We appreciate the reviewer’s comment about the colour scheme of the strands in the D-loop. We chose a unique colour scheme for each figure, to help the reader focus on the particular structural features that we wanted to highlight in the figure. So for instance, in figure 1D we chose to highlight the relationship (complementary vs identical) of the donor DNA strands with the the invading strand; in figure 2, the emphasis is on distinguishing the homologously paired dsDNA (pink) from the exchanged strand (magenta), as a consequence of L2 loop binding; etc.
(2) I have another comment regarding the rationale behind naming the RAD51 protomers (A to H) within the structure, which could confuse general readers if not clearly explained. In this paper, the RAD51 protomer is RAD51_A when closest to the 3' end of the isDNA. I assume the authors chose this order because HR generates a 3' ssDNA overhang before strand invasion.

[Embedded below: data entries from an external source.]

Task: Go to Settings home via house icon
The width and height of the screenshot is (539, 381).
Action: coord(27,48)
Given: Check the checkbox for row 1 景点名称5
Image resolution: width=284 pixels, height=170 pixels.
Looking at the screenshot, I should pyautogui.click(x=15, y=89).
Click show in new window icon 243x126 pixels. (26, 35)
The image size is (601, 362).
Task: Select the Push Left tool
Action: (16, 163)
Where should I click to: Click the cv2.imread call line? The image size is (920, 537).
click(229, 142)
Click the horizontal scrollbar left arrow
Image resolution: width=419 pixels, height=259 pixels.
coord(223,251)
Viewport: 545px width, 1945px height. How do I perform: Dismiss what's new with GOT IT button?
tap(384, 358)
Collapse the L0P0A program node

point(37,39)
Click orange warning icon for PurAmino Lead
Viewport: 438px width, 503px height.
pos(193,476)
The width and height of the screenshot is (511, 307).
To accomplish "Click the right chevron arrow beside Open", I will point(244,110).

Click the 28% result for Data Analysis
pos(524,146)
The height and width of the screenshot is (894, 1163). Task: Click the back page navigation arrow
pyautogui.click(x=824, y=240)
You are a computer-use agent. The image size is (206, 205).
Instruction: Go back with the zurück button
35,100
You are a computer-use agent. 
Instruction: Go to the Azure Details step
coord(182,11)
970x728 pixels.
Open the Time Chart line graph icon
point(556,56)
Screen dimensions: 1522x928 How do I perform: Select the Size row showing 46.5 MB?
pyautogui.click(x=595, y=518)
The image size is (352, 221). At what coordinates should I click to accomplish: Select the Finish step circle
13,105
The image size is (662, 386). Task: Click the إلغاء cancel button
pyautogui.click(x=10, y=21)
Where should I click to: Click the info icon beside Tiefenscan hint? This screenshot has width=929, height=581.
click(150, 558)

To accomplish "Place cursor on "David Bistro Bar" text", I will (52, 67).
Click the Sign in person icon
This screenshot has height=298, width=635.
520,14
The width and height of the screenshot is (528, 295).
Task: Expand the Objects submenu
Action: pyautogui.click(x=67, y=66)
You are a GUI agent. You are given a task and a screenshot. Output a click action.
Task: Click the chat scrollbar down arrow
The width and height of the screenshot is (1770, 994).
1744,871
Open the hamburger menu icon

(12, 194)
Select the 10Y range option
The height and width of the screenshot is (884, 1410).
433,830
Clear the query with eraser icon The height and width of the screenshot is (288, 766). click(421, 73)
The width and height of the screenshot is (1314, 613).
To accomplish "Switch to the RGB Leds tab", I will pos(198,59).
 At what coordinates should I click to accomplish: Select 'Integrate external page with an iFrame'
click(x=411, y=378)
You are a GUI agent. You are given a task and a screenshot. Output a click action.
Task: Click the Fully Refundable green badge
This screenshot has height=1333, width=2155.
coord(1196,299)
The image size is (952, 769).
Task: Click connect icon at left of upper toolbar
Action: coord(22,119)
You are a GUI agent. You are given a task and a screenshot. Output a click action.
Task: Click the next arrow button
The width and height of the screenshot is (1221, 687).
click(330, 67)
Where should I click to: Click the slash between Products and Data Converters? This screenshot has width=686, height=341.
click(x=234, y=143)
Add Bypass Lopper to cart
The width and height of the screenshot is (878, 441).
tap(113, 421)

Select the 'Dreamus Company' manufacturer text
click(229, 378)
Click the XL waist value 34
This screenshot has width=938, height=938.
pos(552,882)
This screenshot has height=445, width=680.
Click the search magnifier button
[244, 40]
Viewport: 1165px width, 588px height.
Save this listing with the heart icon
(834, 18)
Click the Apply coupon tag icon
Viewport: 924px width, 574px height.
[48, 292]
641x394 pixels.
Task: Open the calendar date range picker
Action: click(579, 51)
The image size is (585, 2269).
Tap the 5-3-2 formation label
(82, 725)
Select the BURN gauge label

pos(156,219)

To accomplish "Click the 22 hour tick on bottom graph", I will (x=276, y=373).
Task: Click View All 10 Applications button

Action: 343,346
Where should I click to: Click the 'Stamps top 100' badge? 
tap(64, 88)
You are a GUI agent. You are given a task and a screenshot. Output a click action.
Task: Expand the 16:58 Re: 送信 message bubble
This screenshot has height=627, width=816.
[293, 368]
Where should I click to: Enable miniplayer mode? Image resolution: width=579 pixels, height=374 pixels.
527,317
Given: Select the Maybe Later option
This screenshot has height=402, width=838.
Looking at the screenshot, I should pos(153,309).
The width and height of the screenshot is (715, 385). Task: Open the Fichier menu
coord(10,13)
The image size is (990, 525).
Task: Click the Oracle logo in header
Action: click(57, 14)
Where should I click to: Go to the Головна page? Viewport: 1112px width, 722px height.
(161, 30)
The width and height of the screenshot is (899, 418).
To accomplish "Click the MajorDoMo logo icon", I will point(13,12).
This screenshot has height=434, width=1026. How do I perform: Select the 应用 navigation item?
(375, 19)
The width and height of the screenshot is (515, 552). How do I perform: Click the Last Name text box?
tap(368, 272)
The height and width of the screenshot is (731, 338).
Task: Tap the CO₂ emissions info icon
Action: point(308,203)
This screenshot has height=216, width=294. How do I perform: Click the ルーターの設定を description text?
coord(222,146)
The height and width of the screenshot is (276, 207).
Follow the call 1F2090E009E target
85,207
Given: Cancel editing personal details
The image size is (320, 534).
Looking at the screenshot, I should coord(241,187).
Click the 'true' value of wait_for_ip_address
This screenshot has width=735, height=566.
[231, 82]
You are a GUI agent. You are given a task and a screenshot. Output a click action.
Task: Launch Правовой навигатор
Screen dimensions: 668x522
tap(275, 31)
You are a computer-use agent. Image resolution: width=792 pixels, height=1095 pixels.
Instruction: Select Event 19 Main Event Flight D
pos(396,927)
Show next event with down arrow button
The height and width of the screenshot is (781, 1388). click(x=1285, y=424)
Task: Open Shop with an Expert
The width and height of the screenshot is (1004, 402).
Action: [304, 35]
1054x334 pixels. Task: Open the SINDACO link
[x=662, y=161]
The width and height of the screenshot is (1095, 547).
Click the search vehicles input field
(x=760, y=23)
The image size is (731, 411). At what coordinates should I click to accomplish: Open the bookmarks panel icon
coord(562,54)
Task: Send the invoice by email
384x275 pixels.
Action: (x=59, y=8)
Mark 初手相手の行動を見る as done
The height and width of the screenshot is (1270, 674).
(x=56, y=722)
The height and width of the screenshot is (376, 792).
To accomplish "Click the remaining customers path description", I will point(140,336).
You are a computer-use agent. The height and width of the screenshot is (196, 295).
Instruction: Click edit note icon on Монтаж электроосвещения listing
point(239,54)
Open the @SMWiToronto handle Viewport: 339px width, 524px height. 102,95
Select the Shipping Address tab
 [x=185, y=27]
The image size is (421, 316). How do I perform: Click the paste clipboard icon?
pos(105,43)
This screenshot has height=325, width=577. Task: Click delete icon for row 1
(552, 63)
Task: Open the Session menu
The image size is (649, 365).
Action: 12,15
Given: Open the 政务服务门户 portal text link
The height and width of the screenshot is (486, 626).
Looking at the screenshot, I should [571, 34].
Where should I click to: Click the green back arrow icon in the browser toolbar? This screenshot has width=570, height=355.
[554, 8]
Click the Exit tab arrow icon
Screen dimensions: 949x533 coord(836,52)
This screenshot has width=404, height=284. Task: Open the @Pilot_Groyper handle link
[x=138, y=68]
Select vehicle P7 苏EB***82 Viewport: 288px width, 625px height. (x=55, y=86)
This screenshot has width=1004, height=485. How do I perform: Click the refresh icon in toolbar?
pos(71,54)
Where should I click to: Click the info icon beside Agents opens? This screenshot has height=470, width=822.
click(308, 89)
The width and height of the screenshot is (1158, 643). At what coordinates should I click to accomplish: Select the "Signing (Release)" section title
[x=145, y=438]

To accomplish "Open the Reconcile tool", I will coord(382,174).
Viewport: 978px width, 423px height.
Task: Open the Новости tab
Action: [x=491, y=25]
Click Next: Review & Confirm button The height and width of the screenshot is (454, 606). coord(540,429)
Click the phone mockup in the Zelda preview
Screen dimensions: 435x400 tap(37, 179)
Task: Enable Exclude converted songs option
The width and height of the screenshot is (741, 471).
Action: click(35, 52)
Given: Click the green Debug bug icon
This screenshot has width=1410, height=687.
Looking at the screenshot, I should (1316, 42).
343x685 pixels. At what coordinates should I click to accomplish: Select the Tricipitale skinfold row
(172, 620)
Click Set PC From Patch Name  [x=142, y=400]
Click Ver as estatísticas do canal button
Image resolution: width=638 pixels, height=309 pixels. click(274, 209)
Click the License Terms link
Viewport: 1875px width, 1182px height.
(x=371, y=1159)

It would be beneficial for the introduction and results sections to mention this property of the 3' ssDNA overhang and the reasoning behind this naming strategy. This explanation will help readers understand how it differs from other naming orders used in RecA/RAD51 with ssDNA, where protomer A is closer to the 5' ssDNA.
We thank the reviewer for their insightful comment. We chose to name as chain A the RAD51 protomer nearest to the 3’-end of the isDNA to be consistent with the naming scheme that we use for all our published RAD51 filament structures.
(3) I have highlighted some text within this paper that has contradicting parts for authors to clarify and correct:
"Overall, the structural features of the RAD51 D-loop provide a strong indication that strand pairing and exchange begins at the 3'-end of the complementary strand in the donor DNA and progresses with 3'-to5' polarity (Fig. 5F)"
"The observed 5'-to-3' polarity of strand-exchange by RAD51 is opposite to the 3'-to-5' polarity of bacterial RecA (Fig. S8), that was determined based on cryoEM structures of RecA D-loops".
We thank the reviewer for alerting us to this inconsistency that has now been corrected in the revised manuscript.
(4) Figure S8 last model: NTD should be CTD in the title; Figure 2B: resolution scale bar needs A unit. We thank the reviewer for spotting this typo that has now been corrected in the revised version of figure S8.
We couldn’t find a missing resolution scale bar in Figure 2B; however, we have added a missing resolution bar with A unit to Fig. S3B.